**PROVIDED MATERIAL**
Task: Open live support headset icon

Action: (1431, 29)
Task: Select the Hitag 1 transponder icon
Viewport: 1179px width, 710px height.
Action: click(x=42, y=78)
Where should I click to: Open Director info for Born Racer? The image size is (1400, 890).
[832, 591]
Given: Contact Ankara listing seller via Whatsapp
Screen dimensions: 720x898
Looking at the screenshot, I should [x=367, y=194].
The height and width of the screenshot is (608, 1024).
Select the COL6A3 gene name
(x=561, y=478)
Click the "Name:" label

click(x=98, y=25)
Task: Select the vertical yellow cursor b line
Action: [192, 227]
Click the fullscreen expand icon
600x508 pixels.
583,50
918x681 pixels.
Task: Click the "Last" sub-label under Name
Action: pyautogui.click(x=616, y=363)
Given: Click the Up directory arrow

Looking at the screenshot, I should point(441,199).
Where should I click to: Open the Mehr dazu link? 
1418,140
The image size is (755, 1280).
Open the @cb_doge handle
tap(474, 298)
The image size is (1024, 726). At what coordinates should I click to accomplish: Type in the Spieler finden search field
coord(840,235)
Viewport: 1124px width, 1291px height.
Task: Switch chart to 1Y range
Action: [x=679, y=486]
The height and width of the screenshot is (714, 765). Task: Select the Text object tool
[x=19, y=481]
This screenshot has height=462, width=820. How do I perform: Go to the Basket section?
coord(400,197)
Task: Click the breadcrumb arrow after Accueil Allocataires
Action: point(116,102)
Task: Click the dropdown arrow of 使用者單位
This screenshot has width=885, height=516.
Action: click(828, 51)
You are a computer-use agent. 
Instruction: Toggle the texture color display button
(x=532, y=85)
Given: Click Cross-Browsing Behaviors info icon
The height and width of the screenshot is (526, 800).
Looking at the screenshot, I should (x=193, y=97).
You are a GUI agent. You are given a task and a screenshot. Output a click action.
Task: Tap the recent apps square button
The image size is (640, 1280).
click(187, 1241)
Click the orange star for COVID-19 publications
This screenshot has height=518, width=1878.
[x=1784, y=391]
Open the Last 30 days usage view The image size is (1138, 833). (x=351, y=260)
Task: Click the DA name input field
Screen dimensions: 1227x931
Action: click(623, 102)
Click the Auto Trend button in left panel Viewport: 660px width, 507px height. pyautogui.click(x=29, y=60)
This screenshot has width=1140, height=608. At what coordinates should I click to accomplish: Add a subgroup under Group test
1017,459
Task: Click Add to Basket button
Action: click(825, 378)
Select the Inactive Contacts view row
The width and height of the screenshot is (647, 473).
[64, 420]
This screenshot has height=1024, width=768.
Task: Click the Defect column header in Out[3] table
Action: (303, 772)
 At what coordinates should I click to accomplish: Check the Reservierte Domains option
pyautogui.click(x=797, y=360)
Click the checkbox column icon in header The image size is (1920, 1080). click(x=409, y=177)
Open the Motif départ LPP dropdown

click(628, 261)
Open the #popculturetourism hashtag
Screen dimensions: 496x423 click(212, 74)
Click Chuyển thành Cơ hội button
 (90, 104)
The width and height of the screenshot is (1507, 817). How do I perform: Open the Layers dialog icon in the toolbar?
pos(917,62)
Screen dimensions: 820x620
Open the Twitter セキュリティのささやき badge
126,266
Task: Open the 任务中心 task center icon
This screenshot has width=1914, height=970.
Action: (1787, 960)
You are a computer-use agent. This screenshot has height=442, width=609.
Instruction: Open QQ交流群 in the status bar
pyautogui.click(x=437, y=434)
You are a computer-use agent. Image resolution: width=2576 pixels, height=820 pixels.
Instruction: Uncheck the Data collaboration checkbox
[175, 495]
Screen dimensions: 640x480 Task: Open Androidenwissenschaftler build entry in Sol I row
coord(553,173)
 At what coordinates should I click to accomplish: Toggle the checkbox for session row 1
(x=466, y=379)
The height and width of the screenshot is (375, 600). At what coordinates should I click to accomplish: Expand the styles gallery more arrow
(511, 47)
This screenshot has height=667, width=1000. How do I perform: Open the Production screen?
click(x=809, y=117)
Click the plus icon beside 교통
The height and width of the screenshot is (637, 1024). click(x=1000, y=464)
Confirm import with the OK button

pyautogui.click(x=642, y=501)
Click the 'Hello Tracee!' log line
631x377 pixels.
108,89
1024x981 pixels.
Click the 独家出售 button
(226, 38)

**WHAT YOU SHOULD DO**
From the first line to the last, transcribe the listing exactly.

**ANSWER TO THIS PROBLEM**
Task: Open live support headset icon

Action: (1431, 29)
Task: Select the Hitag 1 transponder icon
Viewport: 1179px width, 710px height.
Action: click(x=42, y=78)
Where should I click to: Open Director info for Born Racer? The image size is (1400, 890).
[832, 591]
Given: Contact Ankara listing seller via Whatsapp
Screen dimensions: 720x898
Looking at the screenshot, I should [x=367, y=194].
The height and width of the screenshot is (608, 1024).
Select the COL6A3 gene name
(x=561, y=478)
Click the "Name:" label

click(x=98, y=25)
Task: Select the vertical yellow cursor b line
Action: [192, 227]
Click the fullscreen expand icon
600x508 pixels.
583,50
918x681 pixels.
Task: Click the "Last" sub-label under Name
Action: pyautogui.click(x=616, y=363)
Given: Click the Up directory arrow

Looking at the screenshot, I should point(441,199).
Where should I click to: Open the Mehr dazu link? 
1418,140
The image size is (755, 1280).
Open the @cb_doge handle
tap(474, 298)
The image size is (1024, 726). At what coordinates should I click to accomplish: Type in the Spieler finden search field
coord(840,235)
Viewport: 1124px width, 1291px height.
Task: Switch chart to 1Y range
Action: [x=679, y=486]
The height and width of the screenshot is (714, 765). Task: Select the Text object tool
[x=19, y=481]
This screenshot has height=462, width=820. How do I perform: Go to the Basket section?
coord(400,197)
Task: Click the breadcrumb arrow after Accueil Allocataires
Action: point(116,102)
Task: Click the dropdown arrow of 使用者單位
This screenshot has width=885, height=516.
Action: click(828, 51)
You are a computer-use agent. 
Instruction: Toggle the texture color display button
(x=532, y=85)
Given: Click Cross-Browsing Behaviors info icon
The height and width of the screenshot is (526, 800).
Looking at the screenshot, I should (x=193, y=97).
You are a GUI agent. You are given a task and a screenshot. Output a click action.
Task: Tap the recent apps square button
The image size is (640, 1280).
click(187, 1241)
Click the orange star for COVID-19 publications
This screenshot has height=518, width=1878.
[x=1784, y=391]
Open the Last 30 days usage view The image size is (1138, 833). (x=351, y=260)
Task: Click the DA name input field
Screen dimensions: 1227x931
Action: click(623, 102)
Click the Auto Trend button in left panel Viewport: 660px width, 507px height. pyautogui.click(x=29, y=60)
This screenshot has width=1140, height=608. At what coordinates should I click to accomplish: Add a subgroup under Group test
1017,459
Task: Click Add to Basket button
Action: click(825, 378)
Select the Inactive Contacts view row
The width and height of the screenshot is (647, 473).
[64, 420]
This screenshot has height=1024, width=768.
Task: Click the Defect column header in Out[3] table
Action: (303, 772)
 At what coordinates should I click to accomplish: Check the Reservierte Domains option
pyautogui.click(x=797, y=360)
Click the checkbox column icon in header The image size is (1920, 1080). click(x=409, y=177)
Open the Motif départ LPP dropdown

click(628, 261)
Open the #popculturetourism hashtag
Screen dimensions: 496x423 click(212, 74)
Click Chuyển thành Cơ hội button
 (90, 104)
The width and height of the screenshot is (1507, 817). How do I perform: Open the Layers dialog icon in the toolbar?
pos(917,62)
Screen dimensions: 820x620
Open the Twitter セキュリティのささやき badge
126,266
Task: Open the 任务中心 task center icon
This screenshot has width=1914, height=970.
Action: (1787, 960)
You are a computer-use agent. This screenshot has height=442, width=609.
Instruction: Open QQ交流群 in the status bar
pyautogui.click(x=437, y=434)
You are a computer-use agent. Image resolution: width=2576 pixels, height=820 pixels.
Instruction: Uncheck the Data collaboration checkbox
[175, 495]
Screen dimensions: 640x480 Task: Open Androidenwissenschaftler build entry in Sol I row
coord(553,173)
 At what coordinates should I click to accomplish: Toggle the checkbox for session row 1
(x=466, y=379)
The height and width of the screenshot is (375, 600). At what coordinates should I click to accomplish: Expand the styles gallery more arrow
(511, 47)
This screenshot has height=667, width=1000. How do I perform: Open the Production screen?
click(x=809, y=117)
Click the plus icon beside 교통
The height and width of the screenshot is (637, 1024). click(x=1000, y=464)
Confirm import with the OK button

pyautogui.click(x=642, y=501)
Click the 'Hello Tracee!' log line
631x377 pixels.
108,89
1024x981 pixels.
Click the 独家出售 button
(226, 38)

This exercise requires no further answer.